## EXCERPT
━━━

The Long Hard Cold Struggle

The contemporary art presented at the Sami anniversary was as much about mobilising for future struggles as it was about celebrating the past.

Anders Sunna, We Are Still Here, 2017. Photo: Monica Anette Svorstøl.

You weren’t there, were you? In Trondheim, during the second week of February, for the celebrations marking the 100th anniversary of the first national Sami conference? You probably weren’t in Tromsø either for the Pile ó Sápmi-festival during the last week of January where many of the same artists took to the barricades during the trial of Jovsset Ánte Sara. I thought as much. But you ought to have been. Why? Because Norway may never before have seen such a mobilisation of art and culture linked to a contemporary political reality. The Sami contemporary art presented at Tråante 2017 is as much a mobilisation for future struggles as it is a celebration of past events.

━━━

## ROWS
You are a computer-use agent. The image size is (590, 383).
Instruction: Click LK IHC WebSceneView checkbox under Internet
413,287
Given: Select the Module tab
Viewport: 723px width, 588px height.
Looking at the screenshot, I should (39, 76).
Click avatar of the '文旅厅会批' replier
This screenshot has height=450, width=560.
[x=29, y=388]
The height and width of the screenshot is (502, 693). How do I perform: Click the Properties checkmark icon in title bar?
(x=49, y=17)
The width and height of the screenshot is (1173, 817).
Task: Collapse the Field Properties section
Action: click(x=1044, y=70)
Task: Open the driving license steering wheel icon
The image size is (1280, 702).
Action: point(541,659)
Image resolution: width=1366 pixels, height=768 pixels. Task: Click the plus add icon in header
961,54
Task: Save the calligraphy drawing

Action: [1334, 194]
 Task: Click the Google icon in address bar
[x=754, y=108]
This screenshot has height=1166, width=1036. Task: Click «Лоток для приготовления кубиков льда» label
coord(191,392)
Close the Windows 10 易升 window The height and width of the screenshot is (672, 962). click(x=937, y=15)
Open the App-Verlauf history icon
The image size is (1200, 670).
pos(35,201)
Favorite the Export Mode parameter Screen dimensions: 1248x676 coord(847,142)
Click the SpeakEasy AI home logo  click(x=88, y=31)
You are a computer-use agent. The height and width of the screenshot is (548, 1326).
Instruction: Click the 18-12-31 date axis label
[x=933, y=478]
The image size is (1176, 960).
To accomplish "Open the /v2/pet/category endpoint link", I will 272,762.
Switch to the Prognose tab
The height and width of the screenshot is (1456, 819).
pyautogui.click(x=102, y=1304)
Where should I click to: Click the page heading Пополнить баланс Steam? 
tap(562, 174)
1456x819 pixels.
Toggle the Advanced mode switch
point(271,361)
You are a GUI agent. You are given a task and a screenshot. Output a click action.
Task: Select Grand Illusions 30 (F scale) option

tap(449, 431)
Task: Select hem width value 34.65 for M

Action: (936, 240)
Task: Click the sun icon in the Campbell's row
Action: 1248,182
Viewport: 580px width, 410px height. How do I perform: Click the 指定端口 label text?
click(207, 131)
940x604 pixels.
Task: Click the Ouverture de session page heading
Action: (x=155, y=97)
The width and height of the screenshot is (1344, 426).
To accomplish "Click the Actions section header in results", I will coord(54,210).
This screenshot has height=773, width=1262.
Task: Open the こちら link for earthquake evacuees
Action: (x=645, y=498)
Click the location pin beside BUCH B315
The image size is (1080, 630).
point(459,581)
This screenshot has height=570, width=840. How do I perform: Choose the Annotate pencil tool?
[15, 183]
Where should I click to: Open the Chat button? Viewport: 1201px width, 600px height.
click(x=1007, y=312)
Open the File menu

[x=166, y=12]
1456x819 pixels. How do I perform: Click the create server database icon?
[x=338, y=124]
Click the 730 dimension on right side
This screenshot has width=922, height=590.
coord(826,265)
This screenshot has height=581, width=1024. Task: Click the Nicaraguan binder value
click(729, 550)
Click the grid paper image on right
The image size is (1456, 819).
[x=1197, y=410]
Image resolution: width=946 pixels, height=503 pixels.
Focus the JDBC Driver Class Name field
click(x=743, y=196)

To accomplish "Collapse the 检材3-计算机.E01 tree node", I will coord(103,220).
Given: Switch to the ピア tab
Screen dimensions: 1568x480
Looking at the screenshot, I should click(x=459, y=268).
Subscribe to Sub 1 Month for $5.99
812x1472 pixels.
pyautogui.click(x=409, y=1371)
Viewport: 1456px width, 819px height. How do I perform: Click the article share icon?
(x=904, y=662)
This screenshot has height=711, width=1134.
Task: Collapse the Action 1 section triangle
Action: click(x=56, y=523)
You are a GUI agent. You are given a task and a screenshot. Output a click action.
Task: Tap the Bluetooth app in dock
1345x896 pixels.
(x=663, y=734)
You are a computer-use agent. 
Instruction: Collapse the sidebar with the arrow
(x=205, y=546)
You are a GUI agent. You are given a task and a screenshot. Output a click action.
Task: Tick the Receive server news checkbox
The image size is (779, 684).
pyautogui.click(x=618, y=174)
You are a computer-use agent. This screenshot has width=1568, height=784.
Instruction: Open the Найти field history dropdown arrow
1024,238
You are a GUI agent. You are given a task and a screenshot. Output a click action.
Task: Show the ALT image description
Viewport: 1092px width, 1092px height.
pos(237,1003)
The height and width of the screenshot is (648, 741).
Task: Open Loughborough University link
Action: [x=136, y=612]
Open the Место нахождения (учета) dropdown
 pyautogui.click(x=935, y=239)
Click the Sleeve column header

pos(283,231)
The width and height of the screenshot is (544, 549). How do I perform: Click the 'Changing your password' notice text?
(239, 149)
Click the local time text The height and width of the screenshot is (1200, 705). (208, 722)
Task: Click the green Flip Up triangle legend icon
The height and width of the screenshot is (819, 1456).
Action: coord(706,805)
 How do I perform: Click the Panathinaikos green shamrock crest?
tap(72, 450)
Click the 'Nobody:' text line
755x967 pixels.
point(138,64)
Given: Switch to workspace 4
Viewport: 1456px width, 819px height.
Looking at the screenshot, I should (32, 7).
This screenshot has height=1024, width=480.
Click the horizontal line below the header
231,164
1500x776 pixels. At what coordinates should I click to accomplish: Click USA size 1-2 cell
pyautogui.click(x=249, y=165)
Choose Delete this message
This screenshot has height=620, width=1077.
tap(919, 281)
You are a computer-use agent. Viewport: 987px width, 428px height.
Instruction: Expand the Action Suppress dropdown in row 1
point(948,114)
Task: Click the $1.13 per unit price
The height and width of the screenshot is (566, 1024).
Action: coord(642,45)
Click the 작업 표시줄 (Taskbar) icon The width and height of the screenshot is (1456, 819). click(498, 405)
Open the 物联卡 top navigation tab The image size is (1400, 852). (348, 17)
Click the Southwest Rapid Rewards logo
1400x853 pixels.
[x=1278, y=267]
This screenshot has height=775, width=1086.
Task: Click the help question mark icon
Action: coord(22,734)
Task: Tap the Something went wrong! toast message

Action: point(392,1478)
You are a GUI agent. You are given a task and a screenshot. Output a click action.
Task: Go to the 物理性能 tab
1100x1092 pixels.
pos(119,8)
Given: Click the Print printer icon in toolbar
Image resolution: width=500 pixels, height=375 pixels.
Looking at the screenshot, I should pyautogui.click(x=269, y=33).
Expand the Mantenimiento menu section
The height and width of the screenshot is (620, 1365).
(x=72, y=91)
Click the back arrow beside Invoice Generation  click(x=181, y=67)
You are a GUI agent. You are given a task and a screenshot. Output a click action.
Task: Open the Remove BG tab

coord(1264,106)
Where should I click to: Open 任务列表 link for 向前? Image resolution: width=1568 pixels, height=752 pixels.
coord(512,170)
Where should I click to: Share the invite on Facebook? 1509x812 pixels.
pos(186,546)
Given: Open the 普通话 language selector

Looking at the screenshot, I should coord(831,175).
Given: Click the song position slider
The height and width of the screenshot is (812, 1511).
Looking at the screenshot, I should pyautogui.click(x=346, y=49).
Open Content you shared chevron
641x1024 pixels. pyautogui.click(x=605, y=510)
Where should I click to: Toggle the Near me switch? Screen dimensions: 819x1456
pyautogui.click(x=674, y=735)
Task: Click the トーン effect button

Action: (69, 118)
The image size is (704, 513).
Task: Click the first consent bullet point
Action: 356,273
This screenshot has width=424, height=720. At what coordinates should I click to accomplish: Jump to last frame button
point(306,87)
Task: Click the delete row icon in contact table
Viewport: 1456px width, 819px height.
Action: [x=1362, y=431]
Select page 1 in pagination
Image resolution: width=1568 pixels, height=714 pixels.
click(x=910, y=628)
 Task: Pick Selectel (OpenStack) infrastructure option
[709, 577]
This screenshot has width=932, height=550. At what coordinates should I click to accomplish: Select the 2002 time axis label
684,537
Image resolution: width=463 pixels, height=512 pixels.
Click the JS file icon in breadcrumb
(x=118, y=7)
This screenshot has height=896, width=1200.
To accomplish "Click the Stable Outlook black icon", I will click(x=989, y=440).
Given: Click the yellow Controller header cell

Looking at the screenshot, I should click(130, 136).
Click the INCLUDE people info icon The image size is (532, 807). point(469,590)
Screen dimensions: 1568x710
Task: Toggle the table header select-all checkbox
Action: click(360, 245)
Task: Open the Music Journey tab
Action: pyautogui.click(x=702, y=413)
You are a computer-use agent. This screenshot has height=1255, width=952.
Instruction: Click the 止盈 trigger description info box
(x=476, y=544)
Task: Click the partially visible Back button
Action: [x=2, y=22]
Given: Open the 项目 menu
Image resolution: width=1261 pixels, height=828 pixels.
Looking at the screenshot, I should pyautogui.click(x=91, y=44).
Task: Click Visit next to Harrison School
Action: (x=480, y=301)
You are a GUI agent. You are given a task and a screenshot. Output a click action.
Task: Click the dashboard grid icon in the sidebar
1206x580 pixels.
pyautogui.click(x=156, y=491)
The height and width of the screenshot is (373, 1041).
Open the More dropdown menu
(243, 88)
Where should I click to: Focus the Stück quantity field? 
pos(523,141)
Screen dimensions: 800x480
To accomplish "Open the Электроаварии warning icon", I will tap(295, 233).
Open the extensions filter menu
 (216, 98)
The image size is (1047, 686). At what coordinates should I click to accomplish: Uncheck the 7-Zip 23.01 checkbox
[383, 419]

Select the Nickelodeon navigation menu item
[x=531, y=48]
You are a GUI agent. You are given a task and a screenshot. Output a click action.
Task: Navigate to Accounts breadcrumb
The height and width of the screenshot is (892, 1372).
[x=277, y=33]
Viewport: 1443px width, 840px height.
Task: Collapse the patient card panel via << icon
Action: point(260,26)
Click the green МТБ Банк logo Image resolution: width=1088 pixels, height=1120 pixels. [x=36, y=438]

━━━

## SET TASKS
a - What did the celebrations held in Trondheim during the second week of February mark, according to the article on Sami art?
b - Put the lines of the listing from the line with "You are a computer-use agent. Viewport: 987px" to the line with "should pyautogui.click(x=269, y=33)." into a JSON list of strings, one string per line, omitting blank lines.
The listing bears no relation to the article on Sami art.

## RESPONSES TO THE TASKS
a - The 100th anniversary of the first national Sami conference.

b -
[
  "You are a computer-use agent. Viewport: 987px width, 428px height.",
  "Instruction: Expand the Action Suppress dropdown in row 1",
  "point(948,114)",
  "Task: Click the $1.13 per unit price",
  "The height and width of the screenshot is (566, 1024).",
  "Action: coord(642,45)",
  "Click the 작업 표시줄 (Taskbar) icon The width and height of the screenshot is (1456, 819). click(498, 405)",
  "Open the 物联卡 top navigation tab The image size is (1400, 852). (348, 17)",
  "Click the Southwest Rapid Rewards logo",
  "1400x853 pixels.",
  "[x=1278, y=267]",
  "This screenshot has height=775, width=1086.",
  "Task: Click the help question mark icon",
  "Action: coord(22,734)",
  "Task: Tap the Something went wrong! toast message",
  "Action: point(392,1478)",
  "You are a GUI agent. You are given a task and a screenshot. Output a click action.",
  "Task: Go to the 物理性能 tab",
  "1100x1092 pixels.",
  "pos(119,8)",
  "Given: Click the Print printer icon in toolbar",
  "Image resolution: width=500 pixels, height=375 pixels.",
  "Looking at the screenshot, I should pyautogui.click(x=269, y=33)."
]